- TEXTE DE RÉFÉRENCE:
######

Guillaume Chamouleau, agriculteur en Charente, irrigue à partir d’une réserve de substitution construite il y a 25 ans. Il partage l'histoire de sa création et son expérience d'utilisateur sur un sujet qui cristallise les opinions.

Guillaume Chamouleau, agriculteur en Charente, devant une réserve collective.
Guillaume Chamouleau, explique, preuve à l'appui, que le terme bassine n'est pas approprié pour parler d'une réserve collective.
© MC.Bidault

Installé sur 200 ha répartis en deux sites, Guillaume Chamouleau irrigue 45 ha sur ses terres situées sur le bassin du Son Sonette au nord d’Angoulême. Avec l’eau de la réserve collective, il arrose principalement du maïs, une culture d’été indispensable à la rentabilité de son exploitation, dont les parcelles sont majoritairement situées sur des sols superficiels qui ne retiennent pas l’eau.

Un ouvrage adapté à un territoire au sous-sol calcaire

L’irrigation est possible grâce au stockage hivernal dans une réserve de 207 000 m3, construite il y a 25 ans à l’initiative de son père et d’autres agriculteurs du territoire. À l’origine, chacun disposait d’une autorisation de pompage dans la rivière. En pionniers, ils ont choisi de sécuriser leur ressource en eau, en réalisant un stockage collectif (un des premiers de la région) hors du lit de la rivière, en hauteur, dans une réserve bâchée. Il s'agit d’un territoire au sous-sol calcaire, perméable, qui laisse l’eau s’infiltrer. Il n’y a pas de nappe pour retenir l'eau qui tombe du ciel. Le remplissage de la réserve se fait par un pompage dans la rivière, entre le 15 octobre et le 15 avril, et il faut compter environ 11 semaines pour la remplir. « Au départ, nous avions tablé qu’une année sur 10, cela ne pourrait pas se faire. Finalement en 25 ans, elle s'est toujours remplie ».

Organisé en Association Syndicale Autorisée (ASA), Guillaume Chamouleau partage l’eau de la réserve avec deux autres agriculteurs de son territoire. Pour son exploitation, il dispose d’un volume d’environ 80 000 m3 . Cette année, ils serviront à arroser 45 ha de maïs grain, l’année dernière, c’était 30 ha de maïs waxy et 15 ha de blé tendre, ce qui représente en moyenne 40 % du chiffre d’affaires de l’exploitation. Avec cette réserve collective, l’agriculteur met en avant « un impact divisé par 10 sur le débit de la rivière et donc sur la biodiversité et le milieu. Il parle aussi d’une « rivière restée naturelle », preuve, pour lui, qu’un stockage associé à un milieu en bon état, est une solution qui marche. « Nous avons un impact qui est maîtrisé, la réserve fait désormais partie du paysage, ce n’est un plus un sujet de discussion sur la commune ».

######

Relevez chaque superficie exprimée en hectares dans le texte de référence et indiquez à quoi elle correspond.

- JEU DE DONNÉES:

######

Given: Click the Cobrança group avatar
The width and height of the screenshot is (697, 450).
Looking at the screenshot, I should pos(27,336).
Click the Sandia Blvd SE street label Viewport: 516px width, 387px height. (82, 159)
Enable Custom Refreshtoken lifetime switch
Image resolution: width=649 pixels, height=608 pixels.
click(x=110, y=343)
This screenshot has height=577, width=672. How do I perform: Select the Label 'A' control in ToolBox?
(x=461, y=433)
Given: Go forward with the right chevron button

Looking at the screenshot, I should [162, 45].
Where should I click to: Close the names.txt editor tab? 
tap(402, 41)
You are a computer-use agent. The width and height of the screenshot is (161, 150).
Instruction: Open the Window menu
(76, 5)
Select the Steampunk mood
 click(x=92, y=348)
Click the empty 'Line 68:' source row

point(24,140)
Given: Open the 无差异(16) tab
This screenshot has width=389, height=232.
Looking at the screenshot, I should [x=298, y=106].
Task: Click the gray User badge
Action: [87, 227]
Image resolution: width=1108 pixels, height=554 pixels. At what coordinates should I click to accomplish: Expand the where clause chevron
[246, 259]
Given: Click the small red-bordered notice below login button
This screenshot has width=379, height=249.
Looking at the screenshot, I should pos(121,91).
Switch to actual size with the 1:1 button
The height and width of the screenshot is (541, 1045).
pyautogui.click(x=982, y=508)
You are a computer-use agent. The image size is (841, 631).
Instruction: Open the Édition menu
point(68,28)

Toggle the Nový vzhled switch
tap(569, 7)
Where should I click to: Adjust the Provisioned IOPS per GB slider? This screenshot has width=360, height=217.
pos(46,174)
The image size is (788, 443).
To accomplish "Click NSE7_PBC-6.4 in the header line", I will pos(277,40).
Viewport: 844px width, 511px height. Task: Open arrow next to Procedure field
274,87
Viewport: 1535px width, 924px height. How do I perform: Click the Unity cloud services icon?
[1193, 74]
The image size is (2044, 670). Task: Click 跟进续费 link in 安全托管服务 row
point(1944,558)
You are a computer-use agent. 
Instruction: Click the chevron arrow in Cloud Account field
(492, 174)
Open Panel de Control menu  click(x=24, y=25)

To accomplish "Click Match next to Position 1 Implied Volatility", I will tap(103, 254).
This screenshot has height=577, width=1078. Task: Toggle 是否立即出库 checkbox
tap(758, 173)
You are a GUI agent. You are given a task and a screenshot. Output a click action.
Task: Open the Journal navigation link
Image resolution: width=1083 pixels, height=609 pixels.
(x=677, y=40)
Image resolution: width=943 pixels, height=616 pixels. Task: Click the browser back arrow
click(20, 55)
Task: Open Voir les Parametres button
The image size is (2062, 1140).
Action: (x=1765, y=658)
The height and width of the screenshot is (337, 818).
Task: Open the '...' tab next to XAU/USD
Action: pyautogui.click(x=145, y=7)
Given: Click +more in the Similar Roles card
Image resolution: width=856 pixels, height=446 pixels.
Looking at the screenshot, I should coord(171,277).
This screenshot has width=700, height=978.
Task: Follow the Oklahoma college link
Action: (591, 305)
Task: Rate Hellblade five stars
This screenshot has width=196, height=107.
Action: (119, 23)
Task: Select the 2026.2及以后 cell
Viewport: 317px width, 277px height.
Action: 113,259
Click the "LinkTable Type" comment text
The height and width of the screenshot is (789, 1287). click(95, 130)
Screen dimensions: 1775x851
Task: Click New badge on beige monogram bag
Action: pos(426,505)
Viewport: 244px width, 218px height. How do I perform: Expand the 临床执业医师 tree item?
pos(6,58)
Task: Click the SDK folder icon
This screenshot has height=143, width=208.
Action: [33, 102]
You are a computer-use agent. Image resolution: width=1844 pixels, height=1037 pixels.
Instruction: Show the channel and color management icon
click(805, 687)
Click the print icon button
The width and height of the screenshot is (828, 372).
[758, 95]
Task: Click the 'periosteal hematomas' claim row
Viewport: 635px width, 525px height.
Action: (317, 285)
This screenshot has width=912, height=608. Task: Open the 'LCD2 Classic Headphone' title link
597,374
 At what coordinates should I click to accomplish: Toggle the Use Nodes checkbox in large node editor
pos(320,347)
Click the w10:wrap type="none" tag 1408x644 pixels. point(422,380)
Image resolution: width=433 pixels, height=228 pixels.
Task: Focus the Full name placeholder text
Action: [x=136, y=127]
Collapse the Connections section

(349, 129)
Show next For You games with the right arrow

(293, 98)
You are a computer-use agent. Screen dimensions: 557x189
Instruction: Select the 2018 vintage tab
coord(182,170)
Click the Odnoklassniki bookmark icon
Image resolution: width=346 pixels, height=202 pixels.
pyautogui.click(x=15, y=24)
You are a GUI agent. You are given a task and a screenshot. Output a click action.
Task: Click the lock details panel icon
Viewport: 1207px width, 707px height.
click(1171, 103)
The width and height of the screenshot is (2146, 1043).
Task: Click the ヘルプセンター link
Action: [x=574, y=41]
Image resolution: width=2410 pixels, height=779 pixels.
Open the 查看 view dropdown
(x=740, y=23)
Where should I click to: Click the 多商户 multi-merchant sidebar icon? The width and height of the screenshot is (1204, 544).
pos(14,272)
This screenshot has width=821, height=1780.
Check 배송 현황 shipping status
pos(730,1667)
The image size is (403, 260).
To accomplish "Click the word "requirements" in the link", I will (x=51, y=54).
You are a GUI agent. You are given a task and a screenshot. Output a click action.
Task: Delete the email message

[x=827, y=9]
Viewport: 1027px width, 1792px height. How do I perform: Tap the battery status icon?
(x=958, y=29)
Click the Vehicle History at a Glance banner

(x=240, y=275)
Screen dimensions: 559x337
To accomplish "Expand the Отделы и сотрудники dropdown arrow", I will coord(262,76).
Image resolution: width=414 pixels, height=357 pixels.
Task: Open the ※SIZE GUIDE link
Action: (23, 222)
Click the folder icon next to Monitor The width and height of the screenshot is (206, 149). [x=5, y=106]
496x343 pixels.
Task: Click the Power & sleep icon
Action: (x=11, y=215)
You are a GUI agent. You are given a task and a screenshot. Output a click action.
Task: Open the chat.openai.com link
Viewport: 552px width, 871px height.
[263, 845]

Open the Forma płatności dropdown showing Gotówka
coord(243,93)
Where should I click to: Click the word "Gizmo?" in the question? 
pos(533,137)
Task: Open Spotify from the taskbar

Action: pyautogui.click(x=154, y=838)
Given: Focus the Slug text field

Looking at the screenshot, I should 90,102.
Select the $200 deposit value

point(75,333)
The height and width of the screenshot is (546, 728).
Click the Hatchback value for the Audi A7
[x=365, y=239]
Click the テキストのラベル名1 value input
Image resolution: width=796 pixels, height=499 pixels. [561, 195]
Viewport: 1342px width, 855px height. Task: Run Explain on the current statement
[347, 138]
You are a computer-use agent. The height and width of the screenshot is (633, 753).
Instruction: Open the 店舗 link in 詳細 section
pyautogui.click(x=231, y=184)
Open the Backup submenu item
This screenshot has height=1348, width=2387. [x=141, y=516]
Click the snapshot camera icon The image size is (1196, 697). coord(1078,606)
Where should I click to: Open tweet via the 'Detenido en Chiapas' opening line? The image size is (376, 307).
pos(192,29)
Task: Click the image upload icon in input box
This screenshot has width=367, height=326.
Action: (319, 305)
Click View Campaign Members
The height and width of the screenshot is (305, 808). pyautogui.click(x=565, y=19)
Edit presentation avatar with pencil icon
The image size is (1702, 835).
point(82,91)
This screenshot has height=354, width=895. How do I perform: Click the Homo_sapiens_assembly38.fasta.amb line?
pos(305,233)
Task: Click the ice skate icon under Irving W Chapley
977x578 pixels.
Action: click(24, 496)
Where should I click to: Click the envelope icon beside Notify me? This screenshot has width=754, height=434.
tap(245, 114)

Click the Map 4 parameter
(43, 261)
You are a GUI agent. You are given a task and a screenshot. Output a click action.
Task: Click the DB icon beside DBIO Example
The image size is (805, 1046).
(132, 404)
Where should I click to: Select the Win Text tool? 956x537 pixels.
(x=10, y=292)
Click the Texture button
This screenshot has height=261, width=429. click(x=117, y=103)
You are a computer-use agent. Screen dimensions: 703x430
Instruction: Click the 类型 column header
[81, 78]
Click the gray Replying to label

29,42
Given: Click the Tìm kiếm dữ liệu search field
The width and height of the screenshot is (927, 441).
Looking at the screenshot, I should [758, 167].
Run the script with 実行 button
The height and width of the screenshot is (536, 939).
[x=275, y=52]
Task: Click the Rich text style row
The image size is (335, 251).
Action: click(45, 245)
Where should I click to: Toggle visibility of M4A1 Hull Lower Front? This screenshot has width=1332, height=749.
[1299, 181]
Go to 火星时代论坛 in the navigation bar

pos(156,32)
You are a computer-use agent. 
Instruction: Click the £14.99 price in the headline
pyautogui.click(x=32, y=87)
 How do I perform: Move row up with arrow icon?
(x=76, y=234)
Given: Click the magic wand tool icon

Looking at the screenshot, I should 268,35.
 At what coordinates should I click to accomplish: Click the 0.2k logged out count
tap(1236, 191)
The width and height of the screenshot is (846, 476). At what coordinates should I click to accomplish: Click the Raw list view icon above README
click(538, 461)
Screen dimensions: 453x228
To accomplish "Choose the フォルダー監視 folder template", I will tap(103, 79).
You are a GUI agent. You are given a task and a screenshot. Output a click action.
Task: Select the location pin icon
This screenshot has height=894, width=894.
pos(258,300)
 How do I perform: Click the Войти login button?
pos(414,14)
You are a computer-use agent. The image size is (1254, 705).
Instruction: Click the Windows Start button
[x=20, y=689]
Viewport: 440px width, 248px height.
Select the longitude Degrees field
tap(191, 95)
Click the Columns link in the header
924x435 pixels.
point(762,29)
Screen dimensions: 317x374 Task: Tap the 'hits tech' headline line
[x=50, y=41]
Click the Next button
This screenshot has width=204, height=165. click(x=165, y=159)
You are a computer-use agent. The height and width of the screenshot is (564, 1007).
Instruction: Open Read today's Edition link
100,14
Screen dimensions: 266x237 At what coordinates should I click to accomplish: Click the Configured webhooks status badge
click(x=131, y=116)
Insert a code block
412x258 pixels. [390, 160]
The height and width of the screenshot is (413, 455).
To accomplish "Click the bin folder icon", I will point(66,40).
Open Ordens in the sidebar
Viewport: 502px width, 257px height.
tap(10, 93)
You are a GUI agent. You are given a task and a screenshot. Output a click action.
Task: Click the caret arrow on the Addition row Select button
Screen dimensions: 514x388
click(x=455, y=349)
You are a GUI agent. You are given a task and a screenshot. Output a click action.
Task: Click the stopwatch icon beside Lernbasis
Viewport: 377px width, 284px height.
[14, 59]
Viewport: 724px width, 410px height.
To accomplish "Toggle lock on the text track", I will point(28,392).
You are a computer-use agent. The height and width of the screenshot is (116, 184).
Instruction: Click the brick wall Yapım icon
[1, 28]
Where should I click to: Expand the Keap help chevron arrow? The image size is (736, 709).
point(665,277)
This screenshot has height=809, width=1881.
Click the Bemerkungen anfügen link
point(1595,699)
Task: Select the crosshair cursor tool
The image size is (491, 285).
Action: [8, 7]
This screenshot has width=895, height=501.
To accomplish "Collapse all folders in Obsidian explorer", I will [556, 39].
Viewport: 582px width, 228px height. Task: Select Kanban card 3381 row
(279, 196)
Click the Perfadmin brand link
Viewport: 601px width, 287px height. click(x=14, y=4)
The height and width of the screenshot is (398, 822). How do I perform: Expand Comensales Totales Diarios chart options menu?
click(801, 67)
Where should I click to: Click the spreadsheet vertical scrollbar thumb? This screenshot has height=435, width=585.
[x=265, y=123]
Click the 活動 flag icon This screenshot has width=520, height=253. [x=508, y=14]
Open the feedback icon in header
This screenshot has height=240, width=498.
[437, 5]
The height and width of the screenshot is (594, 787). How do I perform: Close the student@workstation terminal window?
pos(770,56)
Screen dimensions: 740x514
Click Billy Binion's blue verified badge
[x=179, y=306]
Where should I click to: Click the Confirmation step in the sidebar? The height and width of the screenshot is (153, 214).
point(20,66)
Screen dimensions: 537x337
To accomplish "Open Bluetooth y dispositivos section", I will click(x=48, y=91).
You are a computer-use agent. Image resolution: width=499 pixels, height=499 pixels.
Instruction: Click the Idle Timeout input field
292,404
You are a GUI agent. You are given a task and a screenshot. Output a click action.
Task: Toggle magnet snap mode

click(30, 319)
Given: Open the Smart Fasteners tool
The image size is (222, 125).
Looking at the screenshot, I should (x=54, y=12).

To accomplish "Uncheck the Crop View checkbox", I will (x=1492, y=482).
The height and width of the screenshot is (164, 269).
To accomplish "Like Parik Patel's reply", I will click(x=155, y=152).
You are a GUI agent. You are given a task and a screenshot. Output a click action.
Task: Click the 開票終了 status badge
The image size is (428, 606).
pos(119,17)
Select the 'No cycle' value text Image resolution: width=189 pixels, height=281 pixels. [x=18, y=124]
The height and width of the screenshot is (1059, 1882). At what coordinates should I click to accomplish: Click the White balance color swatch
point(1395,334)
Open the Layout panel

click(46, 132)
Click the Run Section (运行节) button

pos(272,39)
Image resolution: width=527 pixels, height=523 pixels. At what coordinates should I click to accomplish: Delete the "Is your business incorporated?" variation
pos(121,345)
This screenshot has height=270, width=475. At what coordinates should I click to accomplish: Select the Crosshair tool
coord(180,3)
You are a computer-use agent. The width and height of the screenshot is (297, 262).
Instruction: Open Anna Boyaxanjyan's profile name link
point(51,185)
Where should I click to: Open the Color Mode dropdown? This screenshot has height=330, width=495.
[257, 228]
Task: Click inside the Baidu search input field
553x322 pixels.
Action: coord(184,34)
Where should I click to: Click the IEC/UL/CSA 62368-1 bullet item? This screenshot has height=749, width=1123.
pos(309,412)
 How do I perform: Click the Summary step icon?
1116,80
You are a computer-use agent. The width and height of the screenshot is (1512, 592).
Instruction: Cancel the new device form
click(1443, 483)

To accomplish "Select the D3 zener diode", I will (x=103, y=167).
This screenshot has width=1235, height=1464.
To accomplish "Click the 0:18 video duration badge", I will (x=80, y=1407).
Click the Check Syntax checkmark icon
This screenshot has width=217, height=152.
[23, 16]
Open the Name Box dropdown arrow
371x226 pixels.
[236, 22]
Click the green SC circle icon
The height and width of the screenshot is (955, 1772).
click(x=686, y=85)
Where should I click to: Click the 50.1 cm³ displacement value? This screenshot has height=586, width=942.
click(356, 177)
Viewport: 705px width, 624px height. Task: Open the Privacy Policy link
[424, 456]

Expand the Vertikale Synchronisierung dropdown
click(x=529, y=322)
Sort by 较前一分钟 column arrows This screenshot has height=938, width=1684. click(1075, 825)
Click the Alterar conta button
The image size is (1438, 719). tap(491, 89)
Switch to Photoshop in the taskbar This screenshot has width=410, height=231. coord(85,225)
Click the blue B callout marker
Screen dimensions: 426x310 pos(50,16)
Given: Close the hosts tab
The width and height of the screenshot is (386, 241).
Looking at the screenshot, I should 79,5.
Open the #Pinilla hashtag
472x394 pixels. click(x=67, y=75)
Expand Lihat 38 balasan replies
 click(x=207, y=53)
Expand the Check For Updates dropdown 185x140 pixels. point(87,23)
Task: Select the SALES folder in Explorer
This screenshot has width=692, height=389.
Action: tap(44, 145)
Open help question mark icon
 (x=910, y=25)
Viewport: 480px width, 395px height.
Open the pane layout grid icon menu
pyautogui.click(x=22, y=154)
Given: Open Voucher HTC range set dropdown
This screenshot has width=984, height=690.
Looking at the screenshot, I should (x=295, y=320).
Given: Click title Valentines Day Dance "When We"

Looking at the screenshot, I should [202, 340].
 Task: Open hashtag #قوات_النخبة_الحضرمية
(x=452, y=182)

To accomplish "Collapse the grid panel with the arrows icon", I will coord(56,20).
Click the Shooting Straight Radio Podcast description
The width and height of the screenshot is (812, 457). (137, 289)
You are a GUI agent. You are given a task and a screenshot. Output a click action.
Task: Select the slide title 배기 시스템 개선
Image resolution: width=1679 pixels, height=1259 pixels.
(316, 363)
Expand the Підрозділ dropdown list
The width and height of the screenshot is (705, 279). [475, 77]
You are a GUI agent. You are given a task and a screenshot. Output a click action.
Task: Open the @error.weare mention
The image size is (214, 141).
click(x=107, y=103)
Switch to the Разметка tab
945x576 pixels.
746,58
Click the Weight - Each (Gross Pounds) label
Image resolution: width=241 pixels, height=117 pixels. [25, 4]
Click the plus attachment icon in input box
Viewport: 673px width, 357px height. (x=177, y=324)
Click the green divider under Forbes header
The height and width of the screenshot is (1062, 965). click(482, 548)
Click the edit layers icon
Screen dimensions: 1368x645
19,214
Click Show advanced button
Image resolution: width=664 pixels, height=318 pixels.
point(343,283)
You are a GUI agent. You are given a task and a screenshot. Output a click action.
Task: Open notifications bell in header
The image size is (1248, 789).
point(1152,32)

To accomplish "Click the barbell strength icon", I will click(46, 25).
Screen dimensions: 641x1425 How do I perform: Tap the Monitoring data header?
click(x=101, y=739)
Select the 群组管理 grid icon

######

- EXERCICE CORRIGÉ:
- 200 ha : la surface totale de l'exploitation, répartie en deux sites
- 45 ha : la surface irriguée sur les terres situées sur le bassin du Son Sonette
- 45 ha : le maïs grain arrosé cette année
- 30 ha : le maïs waxy arrosé l'année dernière
- 15 ha : le blé tendre arrosé l'année dernière